EU tobacco tracking 'likely' helped reduce illicit trade, Commission claims
Euractiv, April 2026
The European Commission reports that the implementation of sophisticated tracking and tracing systems has demonstrably reduced illicit trade in nicotine and tobacco products across the EU. This regulatory success has direct positive implications for the legitimate trade of HS 240492 products within Belgium, ensuring that transdermal nicotine patches adhere to stringent pharmaceutical standards and are not disadvantaged by unregulated black-market competition. The Commission's report also anticipates a revision of the Tobacco Products Directive (TPD), which may lead to further harmonization in the classification of nicotine-containing products that do not contain tobacco. For Belgian importers, this suggests a more transparent and predictable regulatory landscape, albeit one that may entail increased compliance costs for supply chain monitoring.

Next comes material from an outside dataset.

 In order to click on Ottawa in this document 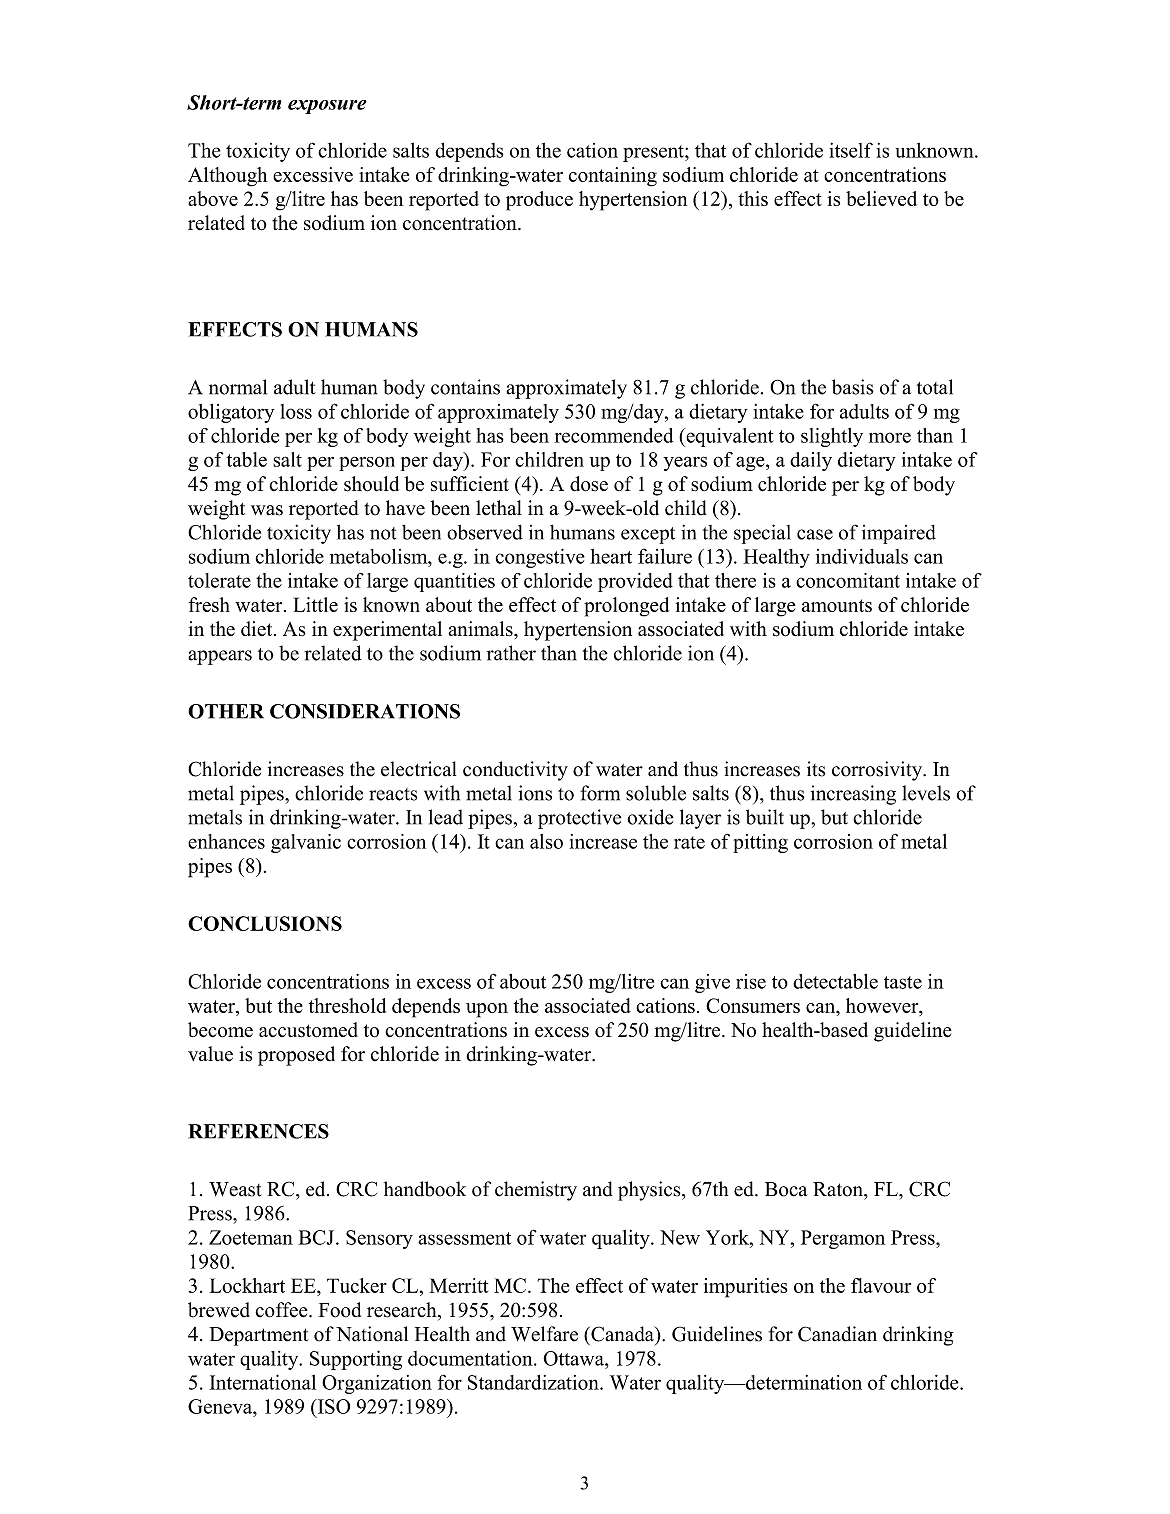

The stabilization of the legal market is expected to foster consistent pricing and reliable trade flows for medical nicotine delivery systems.
Global Nicotine Replacement Therapy Market Size and Share Analysis - Growth Trends And Forecasts (2026-2033)
Coherent Market Insights, March 2026
The global nicotine replacement therapy (NRT) market is projected to achieve a valuation of $71.68 billion by 2026, with Europe expected to maintain its leading position due to well-established public health policies. In Belgium, the market for transdermal patches (HS 240492) is experiencing a compound annual growth rate exceeding 10%, fueled by escalating cigarette prices and government-supported cessation initiatives. Supply chain vulnerabilities persist as a concern, given the industry's significant reliance on a limited number of major nicotine suppliers based in Switzerland and India, prompting Belgian companies to explore more diversified sourcing strategies. The analysis highlights the transdermal segment's resilience, attributed to its controlled-release mechanism favored by healthcare professionals over faster-acting but potentially more addictive alternatives. Anticipated increases in production costs for packaging materials and pharmaceutical-grade nicotine are likely to result in moderate price increases within the Belgian retail sector throughout 2026.